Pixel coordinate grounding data
Content starts

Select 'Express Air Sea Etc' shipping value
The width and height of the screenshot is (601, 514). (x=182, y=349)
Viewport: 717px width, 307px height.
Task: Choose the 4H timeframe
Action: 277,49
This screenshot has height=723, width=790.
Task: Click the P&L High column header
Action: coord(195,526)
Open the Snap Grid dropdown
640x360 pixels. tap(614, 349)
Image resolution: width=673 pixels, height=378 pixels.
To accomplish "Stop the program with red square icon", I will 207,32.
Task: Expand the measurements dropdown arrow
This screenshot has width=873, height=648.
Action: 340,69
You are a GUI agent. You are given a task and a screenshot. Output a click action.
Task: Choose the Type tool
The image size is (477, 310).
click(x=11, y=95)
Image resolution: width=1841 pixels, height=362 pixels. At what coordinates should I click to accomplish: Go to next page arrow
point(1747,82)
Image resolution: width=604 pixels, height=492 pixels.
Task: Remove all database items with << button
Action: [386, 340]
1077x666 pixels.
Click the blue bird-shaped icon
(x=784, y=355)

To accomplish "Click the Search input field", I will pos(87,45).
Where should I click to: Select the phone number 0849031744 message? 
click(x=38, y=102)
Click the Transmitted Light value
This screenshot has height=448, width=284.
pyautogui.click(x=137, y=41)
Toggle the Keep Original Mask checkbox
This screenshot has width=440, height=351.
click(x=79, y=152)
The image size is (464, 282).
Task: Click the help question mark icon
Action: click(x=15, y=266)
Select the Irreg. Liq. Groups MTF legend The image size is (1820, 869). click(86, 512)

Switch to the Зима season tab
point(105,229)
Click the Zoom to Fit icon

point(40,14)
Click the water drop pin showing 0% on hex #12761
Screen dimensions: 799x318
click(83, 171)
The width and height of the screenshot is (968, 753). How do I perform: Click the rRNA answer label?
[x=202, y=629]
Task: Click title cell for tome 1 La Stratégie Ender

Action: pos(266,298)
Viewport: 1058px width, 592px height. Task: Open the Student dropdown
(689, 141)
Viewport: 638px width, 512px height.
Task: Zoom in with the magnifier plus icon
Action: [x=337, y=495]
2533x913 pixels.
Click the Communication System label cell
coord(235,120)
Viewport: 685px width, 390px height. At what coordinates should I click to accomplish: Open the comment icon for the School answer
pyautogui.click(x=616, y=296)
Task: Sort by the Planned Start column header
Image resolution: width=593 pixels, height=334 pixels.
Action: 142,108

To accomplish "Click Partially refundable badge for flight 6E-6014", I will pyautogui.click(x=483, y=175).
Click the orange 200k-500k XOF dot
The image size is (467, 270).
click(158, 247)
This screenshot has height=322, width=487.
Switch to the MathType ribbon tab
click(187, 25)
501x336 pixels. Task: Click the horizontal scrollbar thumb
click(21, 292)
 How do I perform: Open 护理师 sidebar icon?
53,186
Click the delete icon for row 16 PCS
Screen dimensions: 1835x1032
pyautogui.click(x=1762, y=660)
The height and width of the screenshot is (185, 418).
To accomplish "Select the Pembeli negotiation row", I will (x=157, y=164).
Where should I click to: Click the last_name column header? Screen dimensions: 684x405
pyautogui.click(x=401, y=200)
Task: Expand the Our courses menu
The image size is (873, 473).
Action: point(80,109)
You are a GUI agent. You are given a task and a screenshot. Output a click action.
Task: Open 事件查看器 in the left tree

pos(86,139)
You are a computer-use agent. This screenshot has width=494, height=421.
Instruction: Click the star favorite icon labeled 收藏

Content ends

[Work to complete]: Please report every line of the records above that contains the word "Expand".

[Expected answer]:
Task: Expand the measurements dropdown arrow
Task: Expand the Our courses menu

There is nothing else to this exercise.